In wintertime, icicles are everywhere! And, there are some pretty BIG ones that can kill if you're misfortunate to be their target... Like this one, for example! We almost got killed her at Peles castle, when huge pieces of ice started falling down from the roof, just few meters before us! Imagine if we were only few secnds early... Woof!
1. Before leaving on any trip, get information on the desired itinerary, on the degree of difficulty of the trail, weather forecast and the schedule of cable transport facilities.
2. Go to the mountains well equipped with fit gear and always carry a map of the area. Don't forget to put in your backpack the flashlight with fresh batteries and a first-aid kit. Take also some sweets, fruits and water.
3. Avoid traveling alone.
4. Before leaving from a chalet, inform the chalet-keeper on the trail you wish to take and register yourselves in the Tourists' Traffic Register.
5. Choose the trails considering the physical and mental condition of the weakest person in the group.
6. Take only the marked trails. Follow the markings and the signs along the trail.
7. Should difficulties emerge on the trail, or weather gets bad, don't hesitate to take shelter at the nearest chalet.
8. Do not drink alcoholic beverages before and during hiking trips.
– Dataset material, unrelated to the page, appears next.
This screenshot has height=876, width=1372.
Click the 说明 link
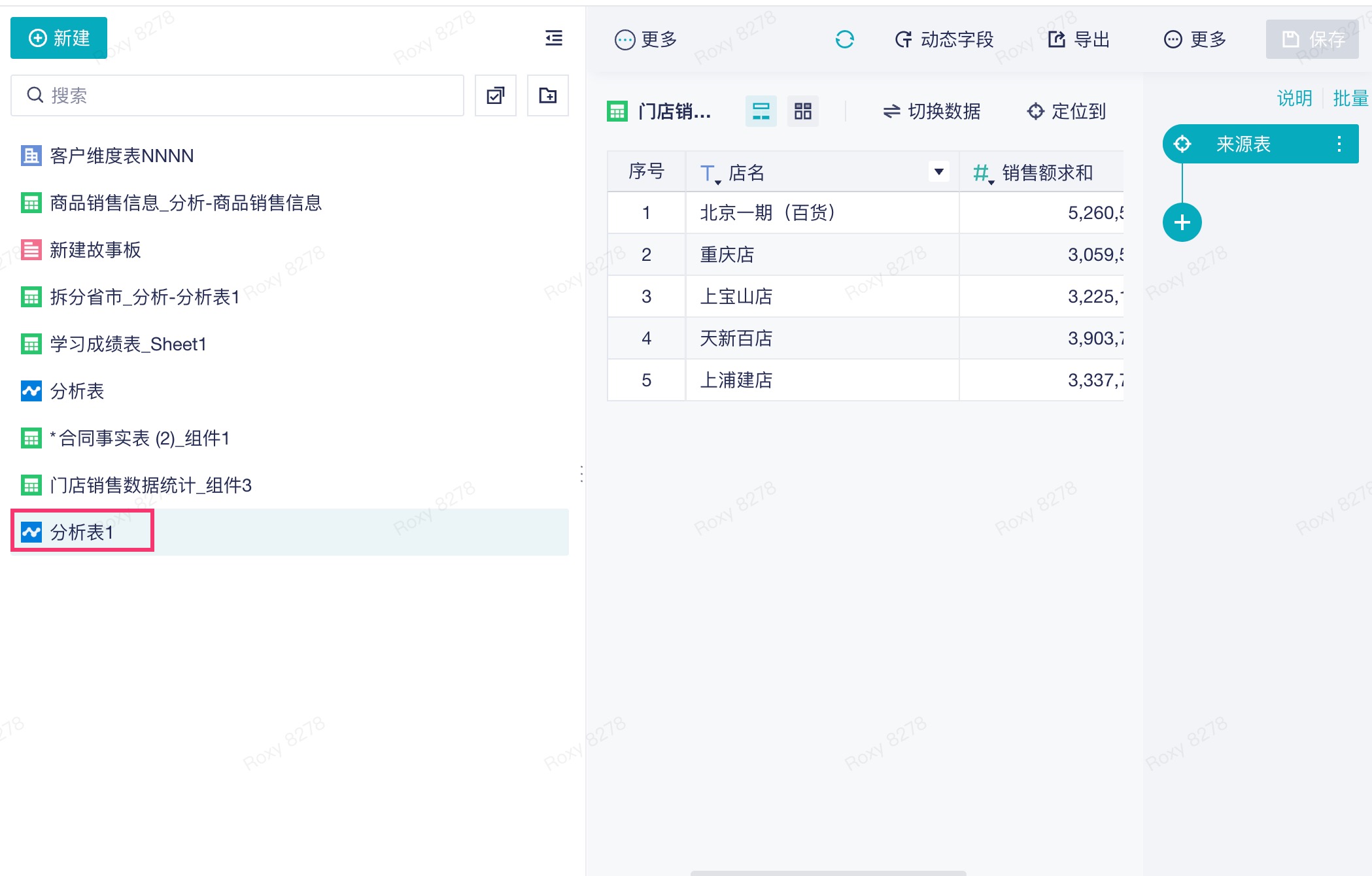[x=1294, y=98]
9. Do not damage tourist facilities, markings and signs.
10. Be respectful to the natural monuments and protected areas.
11. Do not dump waste in mountain area.
12. Do not build fires in the forest and on the alpine pastures.
13. In the event of an accident, take quick and efficient action in order to protect and secure the injured person. Call the mountain rescue service immediately, indicating the tollowing: what has happened, how many persons need help, the time when the accident occurred, and the place where the injured persons are to be found.
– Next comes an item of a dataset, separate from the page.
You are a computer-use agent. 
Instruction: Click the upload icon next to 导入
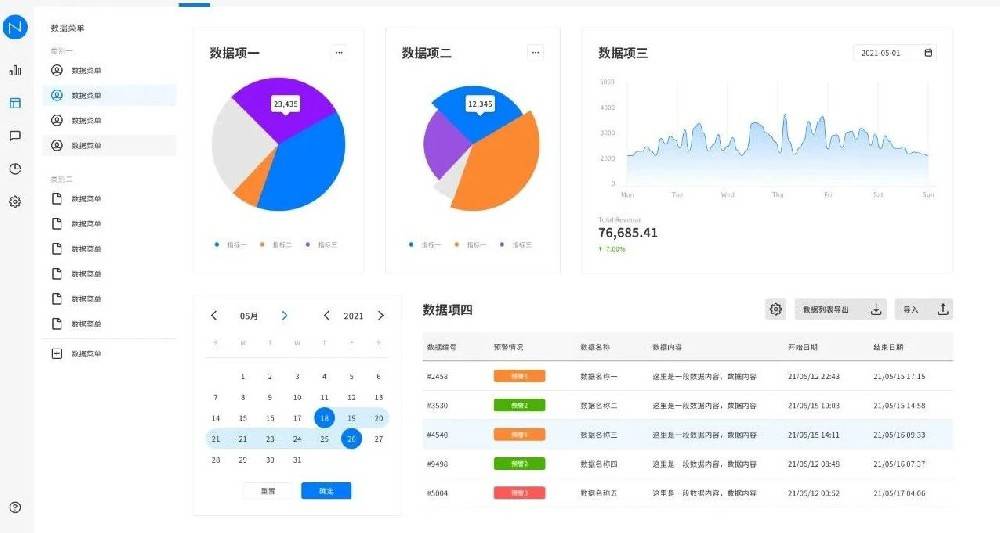[x=943, y=310]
14. If you lose your way, keep the group together. Stay awake and aware. Keep moving in place, in order to avoid hypothermia. Do not drink alcohol. Call immediately the mountain rescue service.
15. Trust the licensed mountain guides and the members of the mountain rescue service.
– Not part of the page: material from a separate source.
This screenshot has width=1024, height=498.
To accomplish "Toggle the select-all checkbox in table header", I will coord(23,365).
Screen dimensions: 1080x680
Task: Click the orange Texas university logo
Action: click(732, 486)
Major annoyance in Peles and Pelisor Castle was the extra cost added if you wanted to photo or video the castles' interiors. Consider at least 10 EUROS for photos!!
Besides you can buy a combined ticket for both Peles and Pelisor castles (no reduction, price is just adding the cost of these two). This is around 4 euros for Peles and 3 for Pelisor. And if Peles worths every cent of your money, Pelisor is untinteresting and a complete loss of time and money. That's why there were very few people visiting it.
Besides if you visit these places on a weekend expect long queues at the ticket booth plus some waiting time for english speaking groups to enter Peles as you can visit it only as a part of a guided tour (included in the price)
Taking photos inside the castle is not allowed, so you have to store your camera at the entrence to the castle there you receive a ticket for it. At the end of the tour you'll have your camera back again.
There are around 5000 bears in Romania, and most of them seem to be in the forests of Transylvania. Obviously when there's only a few thousand, and many thousands of hectares of forest, you're chances of meeting them are pretty slim. But should you meet one... best not worth thinking about.
And it's not impossible. Two hikers were killed in Transylvania only a few years ago. And a couple I met swore they saw fresh bear poo on the hillside of Tampa near Brasov.
Just in case you haven't been warned enough, check out the pictures of the warning signs posted liberally throughout the country paths of Sinaia. They start pretty tamely near the town, just black and white photos of scared looking bears, meekly suggesting you pay attention to the possibility you might meet one.
By the time you get into the mountains, the signs become colour, the bears are roaring aggressively, and you are clearly warned: DANGER! BEARS!
And apparently hasn't been since the 1940's... When we arrived in Sinaia, we were kind of excited about checking out a Romanian casino - it was supposed to be modeled after the famous casino in Monte Carlo. So my husband, brother, and I got dressed up to go out. My brother and I wanted to walk downtown to see if I could find some postcards for my collection, so we told my husband we would meet him there in the poker room. About an hour later, my brother and I started walking toward the double staircase which would lead to the entrance. We were met halfway by a man in a tuxedo. "May I help you Madame?" I replied that my husband was in the poker room and we were going to meet him. " Madame, this is not a casino." Well, I was surprised, and a little embarrassed - I stammered something about my husband being disappointed, and Mr. Snooty Voice just shrugged his shoulders. Sure enough, when I got back to my room, my husband was there waiting for me - he too had been turned away by Mr. Snooty Voice.
Just a little tip. The bathroom for Pelisor and Peles Castles-- is a white Circular building on the left hand side going up the hill. You pay some Bani for some toliet paper/ paper towl not sure which it was meant for..... The real warning is its a turkish toilet. Which while isn't the end of the world. Its not exactly fun. So if you arrive by train maybe use that bathroom on there, though you'll want to bring your own toilet paper for the train as likely won't be any.
When visiting the area in winter time, make sure that you have snow tyres that fit as the snow seem to fall without any warning and it is not pleasant to drive without feeling safe.